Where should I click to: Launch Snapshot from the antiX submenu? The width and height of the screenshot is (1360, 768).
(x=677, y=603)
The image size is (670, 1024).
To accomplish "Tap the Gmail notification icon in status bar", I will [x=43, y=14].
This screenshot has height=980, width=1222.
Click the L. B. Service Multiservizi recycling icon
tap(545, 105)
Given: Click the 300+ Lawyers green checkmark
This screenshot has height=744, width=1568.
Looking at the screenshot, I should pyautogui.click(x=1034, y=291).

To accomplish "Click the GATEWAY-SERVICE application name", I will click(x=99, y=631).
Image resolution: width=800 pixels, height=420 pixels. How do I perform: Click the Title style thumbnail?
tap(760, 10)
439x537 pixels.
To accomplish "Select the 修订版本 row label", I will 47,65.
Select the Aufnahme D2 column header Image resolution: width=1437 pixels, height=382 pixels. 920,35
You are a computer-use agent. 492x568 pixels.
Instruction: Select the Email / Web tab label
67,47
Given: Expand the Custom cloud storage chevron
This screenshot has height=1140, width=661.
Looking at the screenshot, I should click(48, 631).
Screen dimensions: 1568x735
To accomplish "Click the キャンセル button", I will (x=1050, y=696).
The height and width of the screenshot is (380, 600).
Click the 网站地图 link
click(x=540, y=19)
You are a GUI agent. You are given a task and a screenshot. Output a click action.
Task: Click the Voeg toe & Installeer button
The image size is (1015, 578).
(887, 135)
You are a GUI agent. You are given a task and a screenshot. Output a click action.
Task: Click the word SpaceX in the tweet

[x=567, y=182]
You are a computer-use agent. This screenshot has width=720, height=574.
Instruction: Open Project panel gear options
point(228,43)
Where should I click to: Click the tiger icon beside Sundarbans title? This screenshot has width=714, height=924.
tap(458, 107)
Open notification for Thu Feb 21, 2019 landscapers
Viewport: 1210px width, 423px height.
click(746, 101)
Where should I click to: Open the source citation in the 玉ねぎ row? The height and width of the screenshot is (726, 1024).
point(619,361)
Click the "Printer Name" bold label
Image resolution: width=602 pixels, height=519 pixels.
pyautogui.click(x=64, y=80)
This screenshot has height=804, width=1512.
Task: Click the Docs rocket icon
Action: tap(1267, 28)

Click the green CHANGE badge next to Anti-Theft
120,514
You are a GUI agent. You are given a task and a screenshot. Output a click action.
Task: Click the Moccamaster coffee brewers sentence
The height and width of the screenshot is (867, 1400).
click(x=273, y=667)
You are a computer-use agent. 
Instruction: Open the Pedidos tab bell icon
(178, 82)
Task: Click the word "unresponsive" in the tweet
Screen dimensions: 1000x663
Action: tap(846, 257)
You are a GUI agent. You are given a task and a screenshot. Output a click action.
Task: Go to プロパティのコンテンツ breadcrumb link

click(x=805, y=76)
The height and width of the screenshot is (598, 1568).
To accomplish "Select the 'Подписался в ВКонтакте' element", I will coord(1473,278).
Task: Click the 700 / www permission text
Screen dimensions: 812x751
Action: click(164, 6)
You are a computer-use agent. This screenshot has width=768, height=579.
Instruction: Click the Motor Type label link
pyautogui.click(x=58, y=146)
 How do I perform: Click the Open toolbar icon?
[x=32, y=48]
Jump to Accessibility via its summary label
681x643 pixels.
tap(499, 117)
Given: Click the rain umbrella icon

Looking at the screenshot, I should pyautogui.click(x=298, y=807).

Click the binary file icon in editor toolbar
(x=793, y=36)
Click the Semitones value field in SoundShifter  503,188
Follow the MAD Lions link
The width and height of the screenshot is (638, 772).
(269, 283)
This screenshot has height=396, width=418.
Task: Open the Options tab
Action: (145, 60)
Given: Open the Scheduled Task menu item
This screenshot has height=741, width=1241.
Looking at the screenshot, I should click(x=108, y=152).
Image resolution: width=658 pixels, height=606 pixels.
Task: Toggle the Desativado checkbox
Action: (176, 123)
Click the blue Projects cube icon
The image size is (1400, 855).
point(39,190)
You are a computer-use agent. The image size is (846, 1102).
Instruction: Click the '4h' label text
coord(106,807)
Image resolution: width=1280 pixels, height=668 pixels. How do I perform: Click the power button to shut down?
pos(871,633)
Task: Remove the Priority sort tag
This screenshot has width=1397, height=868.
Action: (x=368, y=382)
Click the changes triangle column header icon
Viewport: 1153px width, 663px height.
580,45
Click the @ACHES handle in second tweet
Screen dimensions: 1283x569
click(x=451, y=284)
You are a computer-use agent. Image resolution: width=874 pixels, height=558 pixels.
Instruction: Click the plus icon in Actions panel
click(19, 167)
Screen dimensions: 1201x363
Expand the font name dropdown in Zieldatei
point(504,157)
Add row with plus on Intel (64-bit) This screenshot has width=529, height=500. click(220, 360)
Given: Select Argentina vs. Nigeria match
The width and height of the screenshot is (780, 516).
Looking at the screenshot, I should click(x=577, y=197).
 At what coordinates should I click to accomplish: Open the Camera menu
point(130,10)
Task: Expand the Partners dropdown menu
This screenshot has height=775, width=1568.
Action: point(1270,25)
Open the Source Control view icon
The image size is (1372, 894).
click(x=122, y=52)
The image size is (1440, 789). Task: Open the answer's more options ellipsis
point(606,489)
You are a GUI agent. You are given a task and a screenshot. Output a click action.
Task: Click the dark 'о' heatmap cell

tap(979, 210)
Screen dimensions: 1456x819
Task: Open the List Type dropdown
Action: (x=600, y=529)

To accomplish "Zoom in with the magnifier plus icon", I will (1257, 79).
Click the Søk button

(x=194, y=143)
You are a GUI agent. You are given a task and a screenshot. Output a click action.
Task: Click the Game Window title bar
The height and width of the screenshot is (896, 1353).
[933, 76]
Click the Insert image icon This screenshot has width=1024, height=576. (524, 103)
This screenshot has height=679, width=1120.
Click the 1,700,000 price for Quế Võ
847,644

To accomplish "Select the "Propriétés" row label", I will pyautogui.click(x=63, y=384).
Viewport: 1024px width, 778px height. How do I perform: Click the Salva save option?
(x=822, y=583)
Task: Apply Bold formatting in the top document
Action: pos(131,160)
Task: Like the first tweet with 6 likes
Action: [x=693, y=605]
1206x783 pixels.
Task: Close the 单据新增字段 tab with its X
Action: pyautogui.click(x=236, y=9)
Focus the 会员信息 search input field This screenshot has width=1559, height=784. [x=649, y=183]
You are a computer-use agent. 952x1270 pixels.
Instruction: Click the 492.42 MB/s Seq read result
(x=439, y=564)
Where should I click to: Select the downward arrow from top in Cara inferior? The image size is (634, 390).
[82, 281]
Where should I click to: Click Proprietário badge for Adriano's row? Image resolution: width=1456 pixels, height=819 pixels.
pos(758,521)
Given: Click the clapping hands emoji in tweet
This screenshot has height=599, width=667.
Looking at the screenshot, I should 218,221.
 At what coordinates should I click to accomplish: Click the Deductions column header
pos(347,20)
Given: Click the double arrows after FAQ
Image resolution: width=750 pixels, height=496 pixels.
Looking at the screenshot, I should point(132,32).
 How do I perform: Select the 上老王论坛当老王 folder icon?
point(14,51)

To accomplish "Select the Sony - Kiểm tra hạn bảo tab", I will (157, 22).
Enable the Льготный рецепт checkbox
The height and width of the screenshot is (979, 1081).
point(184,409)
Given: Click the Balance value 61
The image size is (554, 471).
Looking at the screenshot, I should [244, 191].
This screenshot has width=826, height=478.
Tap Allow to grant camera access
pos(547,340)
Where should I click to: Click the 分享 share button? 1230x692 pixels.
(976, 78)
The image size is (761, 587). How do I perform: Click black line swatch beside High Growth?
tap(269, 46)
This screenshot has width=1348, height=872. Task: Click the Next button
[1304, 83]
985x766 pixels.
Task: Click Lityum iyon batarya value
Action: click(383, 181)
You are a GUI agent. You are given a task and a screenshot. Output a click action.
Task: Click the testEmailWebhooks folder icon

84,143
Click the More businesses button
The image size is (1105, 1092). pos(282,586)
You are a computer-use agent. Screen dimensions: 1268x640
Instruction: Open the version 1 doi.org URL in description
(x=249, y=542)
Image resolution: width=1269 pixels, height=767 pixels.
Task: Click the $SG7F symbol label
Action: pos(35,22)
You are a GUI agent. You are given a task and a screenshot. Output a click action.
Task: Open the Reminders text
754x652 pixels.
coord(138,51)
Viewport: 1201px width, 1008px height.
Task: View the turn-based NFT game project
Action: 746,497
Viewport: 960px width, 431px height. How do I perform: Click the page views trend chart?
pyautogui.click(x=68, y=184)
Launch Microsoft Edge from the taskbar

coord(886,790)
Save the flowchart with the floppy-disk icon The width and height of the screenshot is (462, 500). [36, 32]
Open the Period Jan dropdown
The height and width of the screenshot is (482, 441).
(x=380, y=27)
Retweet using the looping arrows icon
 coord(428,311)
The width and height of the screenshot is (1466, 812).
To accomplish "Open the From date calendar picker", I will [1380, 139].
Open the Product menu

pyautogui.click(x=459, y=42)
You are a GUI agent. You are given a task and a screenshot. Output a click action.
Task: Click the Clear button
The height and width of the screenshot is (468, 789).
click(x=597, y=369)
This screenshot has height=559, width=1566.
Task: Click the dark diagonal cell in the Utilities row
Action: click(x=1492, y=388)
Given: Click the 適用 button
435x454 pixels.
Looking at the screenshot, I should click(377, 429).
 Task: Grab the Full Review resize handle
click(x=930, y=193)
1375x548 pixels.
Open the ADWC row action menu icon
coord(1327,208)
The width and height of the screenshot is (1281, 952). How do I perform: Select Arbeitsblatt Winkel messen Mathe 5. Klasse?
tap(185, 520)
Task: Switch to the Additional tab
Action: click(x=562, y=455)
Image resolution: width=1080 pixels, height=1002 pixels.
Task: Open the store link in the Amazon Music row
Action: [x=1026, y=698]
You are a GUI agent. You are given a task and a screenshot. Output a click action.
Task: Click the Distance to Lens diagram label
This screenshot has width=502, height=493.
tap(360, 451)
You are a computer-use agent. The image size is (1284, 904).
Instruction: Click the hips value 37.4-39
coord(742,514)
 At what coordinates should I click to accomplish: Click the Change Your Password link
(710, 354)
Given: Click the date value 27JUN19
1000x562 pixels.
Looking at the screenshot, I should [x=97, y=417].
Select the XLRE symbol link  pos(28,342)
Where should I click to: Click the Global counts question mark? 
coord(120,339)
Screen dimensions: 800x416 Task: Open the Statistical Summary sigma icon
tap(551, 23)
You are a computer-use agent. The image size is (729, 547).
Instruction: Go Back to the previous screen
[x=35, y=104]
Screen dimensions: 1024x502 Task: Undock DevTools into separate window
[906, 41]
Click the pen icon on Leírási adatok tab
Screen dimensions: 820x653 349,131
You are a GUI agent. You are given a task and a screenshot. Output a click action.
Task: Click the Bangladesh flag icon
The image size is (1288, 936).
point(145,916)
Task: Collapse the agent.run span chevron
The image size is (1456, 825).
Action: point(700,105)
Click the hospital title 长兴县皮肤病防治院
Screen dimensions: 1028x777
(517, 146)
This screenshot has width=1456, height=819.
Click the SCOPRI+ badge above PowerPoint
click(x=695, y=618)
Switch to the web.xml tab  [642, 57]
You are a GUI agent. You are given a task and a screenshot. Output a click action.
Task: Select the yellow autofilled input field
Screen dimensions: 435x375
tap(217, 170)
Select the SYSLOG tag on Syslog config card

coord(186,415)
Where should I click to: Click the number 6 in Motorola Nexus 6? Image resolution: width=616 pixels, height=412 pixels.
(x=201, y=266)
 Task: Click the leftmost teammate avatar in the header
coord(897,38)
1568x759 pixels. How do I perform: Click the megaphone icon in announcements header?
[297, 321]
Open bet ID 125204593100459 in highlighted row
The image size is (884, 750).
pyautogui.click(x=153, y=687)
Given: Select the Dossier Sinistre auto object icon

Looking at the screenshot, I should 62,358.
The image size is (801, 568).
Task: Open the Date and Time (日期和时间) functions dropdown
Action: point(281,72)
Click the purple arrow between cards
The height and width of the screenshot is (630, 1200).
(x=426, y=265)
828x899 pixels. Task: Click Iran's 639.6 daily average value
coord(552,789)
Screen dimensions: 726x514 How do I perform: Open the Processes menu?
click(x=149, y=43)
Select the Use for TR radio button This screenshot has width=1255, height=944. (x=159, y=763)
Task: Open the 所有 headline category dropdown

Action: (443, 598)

• **Problem statement**:
Copy the items from their first line through the line containing "will [x=43, y=14].", including both of those lines, and reproduce every line unchanged.

• **Result for this task**:
Where should I click to: Launch Snapshot from the antiX submenu? The width and height of the screenshot is (1360, 768).
(x=677, y=603)
The image size is (670, 1024).
To accomplish "Tap the Gmail notification icon in status bar", I will [x=43, y=14].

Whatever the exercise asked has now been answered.